Julie Anderson

OPINION

Vendor practices raise data protection questions

A push is needed for better tools to prevent vendors from collecting private data

Over the course of the last four years, the White House’s vision for using innovation to improve government services has fostered a rising tide of change in the government IT enterprise. Now, President Obama’s election to a second term presents an opportunity for the administration’s IT leaders to take stock of their progress and assess the work that remains.

Supported by the Obama administration’s vision for making government IT more mobile and efficient, public sector entities are adopting smartphones, tablets and cloud storage services at a quickening pace. However, IT leaders have not done enough to remedy the security and privacy issues they present.

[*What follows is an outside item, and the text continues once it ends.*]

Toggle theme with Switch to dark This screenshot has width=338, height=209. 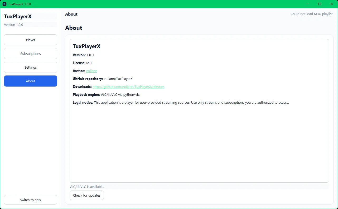(x=31, y=200)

Specifically, current U.S. policy and legislation lack the full complement of tools necessary to minimize or prevent vendor data collection for commercial purposes. As more government agencies expand the use of cloud-based and mobile IT platforms, this problematic dynamic could threaten the protection of government information.

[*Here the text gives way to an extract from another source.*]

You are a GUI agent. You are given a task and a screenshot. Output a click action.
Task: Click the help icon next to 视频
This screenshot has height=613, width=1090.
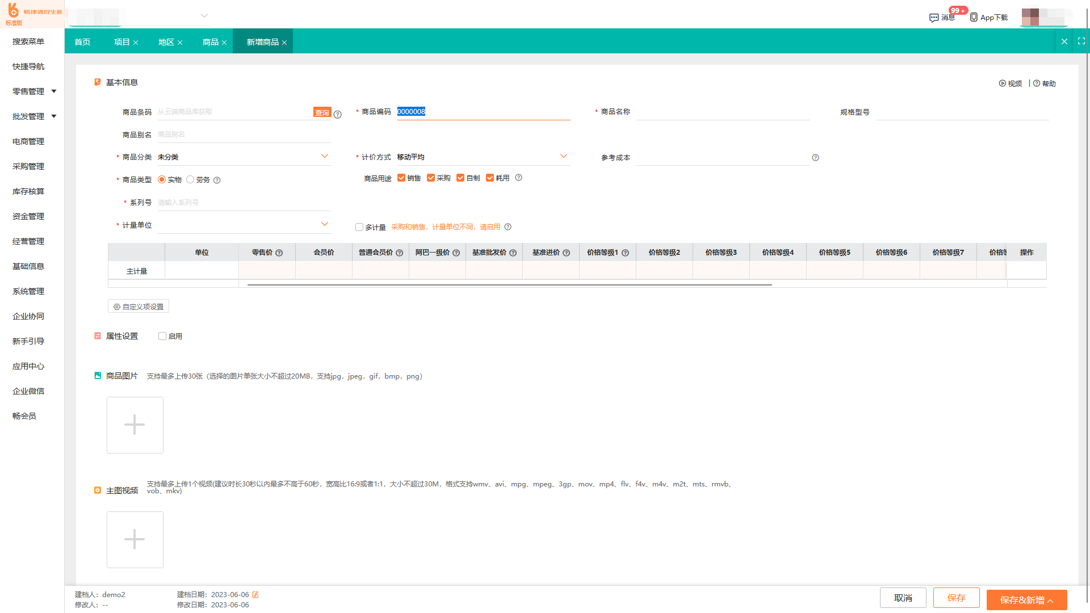1036,83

U.S. government information systems store a variety of unclassified but still sensitive materials regarding government programs, individuals and companies. The Department of Veterans Affairs, for example, stores troves of individual health records for its beneficiaries. Government agencies evaluate proprietary information from thousands of companies to award contracts for goods and services. All agencies house mission-critical information regarding policies and organizational plans.

The introduction of cloud and mobile services introduces new variables to the protection of these systems. As a part of their services, some vendors may be collecting and processing government information. At stake in this growing trend are the potentially negative implications of the secondary use of government information by contracted service providers—a risk that the current government standards do not adequately confront.

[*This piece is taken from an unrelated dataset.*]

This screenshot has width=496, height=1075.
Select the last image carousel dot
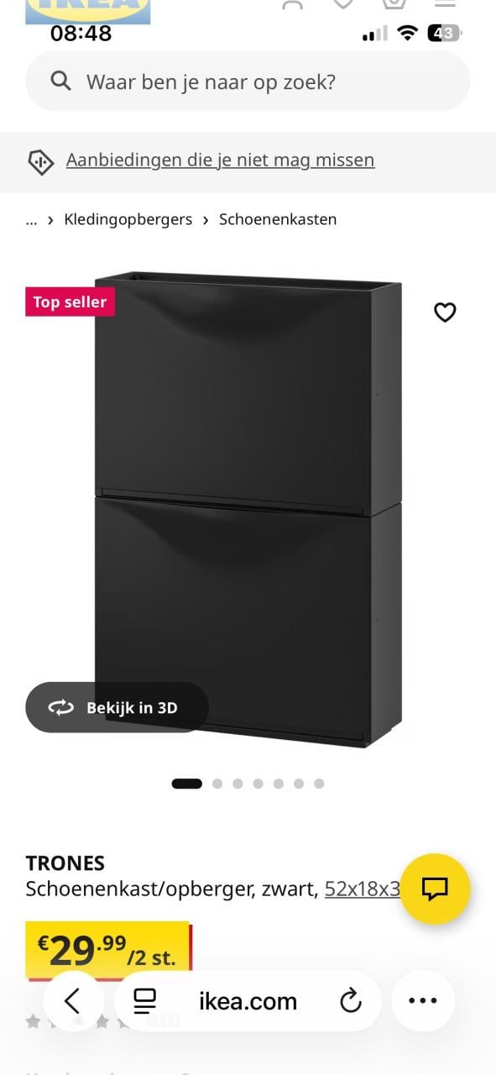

Existing U.S. laws and regulations identify specific types of protected information such as citizens’ Social Security numbers, financial records and biometric information that cannot be disclosed without authorized consent. Government contracts for Internet services such as cloud-based email mandate compliance with these regulations.

Still, neither current law nor existing contracts clearly specify data protection principles that would prohibit the use of other government information for commercial purposes. Publicly-available guidance for purchasing cloud computing services affirms the need for government to claim ownership of its data, but does not specify terms regarding how agencies should address the collection and processing of government information and metadata in mobile and cloud services contracts. And, while major providers remove targeted advertisements from their government cloud offerings, these actions do not necessarily indicate a change in underlying data collection and processing practices.

This narrow definition of data protection does not appear to recognize the expanding ways in which vendors can potentially profit from or even misuse government information. Even when sanitized of sensitive content, government communications could still reveal significant information regarding policy priorities and future government actions. For example, procurement communications could refer to future acquisition plans and proprietary information. These types of information should not be mined to serve to benefit any one company, particularly in the event that this data could be misused.
 
In this transition period, U.S. policymakers need to fully assess the risks of data collection by contracted services providers and prevent the mining of government information for all non-government purposes. To do so, they should update existing standards and enforcement mechanisms, shifting away from a narrow focus on compliance to instead account for a more comprehensive, dynamic definition of data protection. Currently, the extent to which agencies are accounting for these risks remains unclear, and agencies need to publicly clarify what steps they are taking to mitigate these concerns.

New data protection principles should better define government ownership of data and metadata. Associated guidance should specify control mechanisms and provide example contract terms to prevent the mining of government data for any purpose outside of the organizational mission.

Given the advancement of vendor practices and monetization of data collection, U.S. policymakers must develop a more nuanced and dynamic understanding of data protection that adequately safeguards government information. The world of information-sharing is constantly evolving, and government must be vigilant to enact controls that ensure the protection of personal and sensitive information. These measures may enable government to adopt a forward-looking approach to data protection that appropriately confronts the implications of technological change.